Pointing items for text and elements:
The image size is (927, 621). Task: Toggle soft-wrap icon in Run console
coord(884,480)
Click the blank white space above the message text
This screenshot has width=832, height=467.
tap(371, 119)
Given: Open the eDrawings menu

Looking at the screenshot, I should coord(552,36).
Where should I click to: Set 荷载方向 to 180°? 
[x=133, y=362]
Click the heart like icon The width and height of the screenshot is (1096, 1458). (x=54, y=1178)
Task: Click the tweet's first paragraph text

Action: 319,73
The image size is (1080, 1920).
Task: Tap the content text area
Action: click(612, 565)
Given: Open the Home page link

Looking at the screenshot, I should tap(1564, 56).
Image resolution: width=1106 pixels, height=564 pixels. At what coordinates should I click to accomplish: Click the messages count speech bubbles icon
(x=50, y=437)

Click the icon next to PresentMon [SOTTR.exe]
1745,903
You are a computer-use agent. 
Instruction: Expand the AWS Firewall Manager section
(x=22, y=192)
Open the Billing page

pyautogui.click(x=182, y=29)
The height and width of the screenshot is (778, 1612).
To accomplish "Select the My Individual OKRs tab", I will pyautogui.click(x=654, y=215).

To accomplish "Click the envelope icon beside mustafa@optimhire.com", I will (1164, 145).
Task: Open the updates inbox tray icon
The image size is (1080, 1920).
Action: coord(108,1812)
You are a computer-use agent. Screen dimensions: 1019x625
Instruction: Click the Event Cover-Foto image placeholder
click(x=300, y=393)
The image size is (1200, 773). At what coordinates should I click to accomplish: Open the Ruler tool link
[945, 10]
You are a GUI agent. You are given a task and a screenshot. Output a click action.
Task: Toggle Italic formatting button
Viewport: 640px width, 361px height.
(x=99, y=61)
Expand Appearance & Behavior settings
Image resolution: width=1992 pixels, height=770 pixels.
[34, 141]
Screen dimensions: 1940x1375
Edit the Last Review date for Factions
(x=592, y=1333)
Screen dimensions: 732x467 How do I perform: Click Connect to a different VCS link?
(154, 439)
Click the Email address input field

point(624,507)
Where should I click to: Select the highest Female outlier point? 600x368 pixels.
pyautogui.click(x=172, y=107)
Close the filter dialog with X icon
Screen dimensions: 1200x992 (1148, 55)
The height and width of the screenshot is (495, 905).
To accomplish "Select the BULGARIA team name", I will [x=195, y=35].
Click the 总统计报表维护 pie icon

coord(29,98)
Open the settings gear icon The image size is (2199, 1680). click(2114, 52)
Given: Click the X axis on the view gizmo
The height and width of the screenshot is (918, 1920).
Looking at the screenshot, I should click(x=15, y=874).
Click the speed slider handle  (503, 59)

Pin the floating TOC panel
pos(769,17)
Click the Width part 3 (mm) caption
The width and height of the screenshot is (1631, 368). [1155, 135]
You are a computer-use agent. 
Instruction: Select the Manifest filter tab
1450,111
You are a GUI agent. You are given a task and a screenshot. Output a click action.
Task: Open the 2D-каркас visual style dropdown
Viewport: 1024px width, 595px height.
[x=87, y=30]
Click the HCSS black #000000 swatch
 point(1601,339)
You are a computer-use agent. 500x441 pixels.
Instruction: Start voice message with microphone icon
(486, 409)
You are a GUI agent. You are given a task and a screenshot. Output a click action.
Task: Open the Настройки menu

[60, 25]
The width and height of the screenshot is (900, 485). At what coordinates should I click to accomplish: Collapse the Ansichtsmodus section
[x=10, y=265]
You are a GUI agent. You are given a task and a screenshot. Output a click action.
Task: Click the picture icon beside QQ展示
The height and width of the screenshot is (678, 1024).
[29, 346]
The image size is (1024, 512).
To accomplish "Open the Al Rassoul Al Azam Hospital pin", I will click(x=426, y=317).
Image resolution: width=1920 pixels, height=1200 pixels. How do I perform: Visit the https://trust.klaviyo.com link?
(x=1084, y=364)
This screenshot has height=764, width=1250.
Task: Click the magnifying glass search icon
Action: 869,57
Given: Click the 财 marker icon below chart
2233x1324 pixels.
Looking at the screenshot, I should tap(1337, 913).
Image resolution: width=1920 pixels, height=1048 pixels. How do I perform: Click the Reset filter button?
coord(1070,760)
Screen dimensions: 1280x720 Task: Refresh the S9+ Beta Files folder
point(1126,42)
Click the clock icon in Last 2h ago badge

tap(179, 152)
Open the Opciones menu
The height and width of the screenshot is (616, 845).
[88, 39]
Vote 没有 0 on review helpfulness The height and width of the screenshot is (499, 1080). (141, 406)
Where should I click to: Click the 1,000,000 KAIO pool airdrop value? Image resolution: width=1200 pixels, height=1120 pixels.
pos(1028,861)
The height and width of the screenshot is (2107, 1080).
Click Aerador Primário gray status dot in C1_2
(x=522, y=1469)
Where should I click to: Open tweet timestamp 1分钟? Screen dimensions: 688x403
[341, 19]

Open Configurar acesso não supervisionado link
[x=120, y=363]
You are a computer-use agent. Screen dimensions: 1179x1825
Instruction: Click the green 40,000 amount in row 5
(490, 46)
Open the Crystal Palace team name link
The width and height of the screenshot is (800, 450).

Task instructions →
Write out all of the items above again, line for line, with no changes.

Solution for this problem →
The image size is (927, 621). Task: Toggle soft-wrap icon in Run console
coord(884,480)
Click the blank white space above the message text
This screenshot has width=832, height=467.
tap(371, 119)
Given: Open the eDrawings menu

Looking at the screenshot, I should coord(552,36).
Where should I click to: Set 荷载方向 to 180°? 
[x=133, y=362]
Click the heart like icon The width and height of the screenshot is (1096, 1458). (x=54, y=1178)
Task: Click the tweet's first paragraph text

Action: 319,73
The image size is (1080, 1920).
Task: Tap the content text area
Action: click(612, 565)
Given: Open the Home page link

Looking at the screenshot, I should tap(1564, 56).
Image resolution: width=1106 pixels, height=564 pixels. At what coordinates should I click to accomplish: Click the messages count speech bubbles icon
(x=50, y=437)

Click the icon next to PresentMon [SOTTR.exe]
1745,903
You are a computer-use agent. 
Instruction: Expand the AWS Firewall Manager section
(x=22, y=192)
Open the Billing page

pyautogui.click(x=182, y=29)
The height and width of the screenshot is (778, 1612).
To accomplish "Select the My Individual OKRs tab", I will pyautogui.click(x=654, y=215).

To accomplish "Click the envelope icon beside mustafa@optimhire.com", I will (1164, 145).
Task: Open the updates inbox tray icon
The image size is (1080, 1920).
Action: coord(108,1812)
You are a computer-use agent. Screen dimensions: 1019x625
Instruction: Click the Event Cover-Foto image placeholder
click(x=300, y=393)
The image size is (1200, 773). At what coordinates should I click to accomplish: Open the Ruler tool link
[945, 10]
You are a GUI agent. You are given a task and a screenshot. Output a click action.
Task: Toggle Italic formatting button
Viewport: 640px width, 361px height.
(x=99, y=61)
Expand Appearance & Behavior settings
Image resolution: width=1992 pixels, height=770 pixels.
[34, 141]
Screen dimensions: 1940x1375
Edit the Last Review date for Factions
(x=592, y=1333)
Screen dimensions: 732x467 How do I perform: Click Connect to a different VCS link?
(154, 439)
Click the Email address input field

point(624,507)
Where should I click to: Select the highest Female outlier point? 600x368 pixels.
pyautogui.click(x=172, y=107)
Close the filter dialog with X icon
Screen dimensions: 1200x992 (1148, 55)
The height and width of the screenshot is (495, 905).
To accomplish "Select the BULGARIA team name", I will [x=195, y=35].
Click the 总统计报表维护 pie icon

coord(29,98)
Open the settings gear icon The image size is (2199, 1680). click(2114, 52)
Given: Click the X axis on the view gizmo
The height and width of the screenshot is (918, 1920).
Looking at the screenshot, I should click(x=15, y=874).
Click the speed slider handle  (503, 59)

Pin the floating TOC panel
pos(769,17)
Click the Width part 3 (mm) caption
The width and height of the screenshot is (1631, 368). [1155, 135]
You are a computer-use agent. 
Instruction: Select the Manifest filter tab
1450,111
You are a GUI agent. You are given a task and a screenshot. Output a click action.
Task: Open the 2D-каркас visual style dropdown
Viewport: 1024px width, 595px height.
[x=87, y=30]
Click the HCSS black #000000 swatch
 point(1601,339)
You are a computer-use agent. 500x441 pixels.
Instruction: Start voice message with microphone icon
(486, 409)
You are a GUI agent. You are given a task and a screenshot. Output a click action.
Task: Open the Настройки menu

[60, 25]
The width and height of the screenshot is (900, 485). At what coordinates should I click to accomplish: Collapse the Ansichtsmodus section
[x=10, y=265]
You are a GUI agent. You are given a task and a screenshot. Output a click action.
Task: Click the picture icon beside QQ展示
The height and width of the screenshot is (678, 1024).
[29, 346]
The image size is (1024, 512).
To accomplish "Open the Al Rassoul Al Azam Hospital pin", I will click(x=426, y=317).
Image resolution: width=1920 pixels, height=1200 pixels. How do I perform: Visit the https://trust.klaviyo.com link?
(x=1084, y=364)
This screenshot has height=764, width=1250.
Task: Click the magnifying glass search icon
Action: 869,57
Given: Click the 财 marker icon below chart
2233x1324 pixels.
Looking at the screenshot, I should tap(1337, 913).
Image resolution: width=1920 pixels, height=1048 pixels. How do I perform: Click the Reset filter button?
coord(1070,760)
Screen dimensions: 1280x720 Task: Refresh the S9+ Beta Files folder
point(1126,42)
Click the clock icon in Last 2h ago badge

tap(179, 152)
Open the Opciones menu
The height and width of the screenshot is (616, 845).
[88, 39]
Vote 没有 0 on review helpfulness The height and width of the screenshot is (499, 1080). (141, 406)
Where should I click to: Click the 1,000,000 KAIO pool airdrop value? Image resolution: width=1200 pixels, height=1120 pixels.
pos(1028,861)
The height and width of the screenshot is (2107, 1080).
Click Aerador Primário gray status dot in C1_2
(x=522, y=1469)
Where should I click to: Open tweet timestamp 1分钟? Screen dimensions: 688x403
[341, 19]

Open Configurar acesso não supervisionado link
[x=120, y=363]
You are a computer-use agent. Screen dimensions: 1179x1825
Instruction: Click the green 40,000 amount in row 5
(490, 46)
Open the Crystal Palace team name link
The width and height of the screenshot is (800, 450).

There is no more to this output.